Its plan had been to more than double its fleet to 120 and become Africa’s biggest airline by 2025, but it already has 100 planes flying to dozens of destinations from Asia to South America, including four U.S. cities.
The state-owned carrier has also outpaced regional competitors Kenya Airways (KQNA.NR) and South African Airways to become Africa’s largest airline by revenue and profit, according to the International Air Transport Association.
“We have expanded more than we planned,” said Chief Executive Tewolde Gebremariam. “We had to revise the objective to make it 150 airplanes or more by 2025.”
The airline has come a long way from when it was established in 1945 as a joint venture with now-defunct U.S. carrier Trans World Airlines (TWA).
In its 2016/17 financial year Ethiopian Airlines generated $2.7 billion in revenue, Tewolde said, up more than 11 percent from the previous year.
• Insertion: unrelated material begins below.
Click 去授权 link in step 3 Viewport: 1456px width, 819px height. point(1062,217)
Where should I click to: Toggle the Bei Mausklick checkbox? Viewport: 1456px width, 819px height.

Passenger numbers climbed by more than 18 percent to 9 million while net profit was $233 million, up from a little more than $220 million.
In 2013 Ethiopian Airlines acquired a minority stake in Malawi Airlines to serve as a base for its southern Africa operations.
That kicked off a series of deals including January’s agreement with Zambia’s government to relaunch that country’s national carrier, shut down more than two decades ago.
With Africa’s aviation industry still hampered by government protectionism and high taxes, Tewolde said that setting up or taking stakes in small carriers is a way around the restrictions.
Ethiopian Airlines aims to create a new airline in Mozambique that it will fully own, he said, adding that it is also in talks with Chad, Djibouti, Equatorial Guinea and Guinea to set up carriers through joint ventures.
The economic downturn in Africa caused by the collapse of oil prices in 2014 has indirectly hit the continent’s airlines, and Ethiopian is unable to repatriate more than $145 million in profits from Angola, Sudan and Zimbabwe because of foreign exchange shortages, Tewolde said.
“Running a business needs cash flow,” he said. “Here in Africa, we have a huge problem with this.”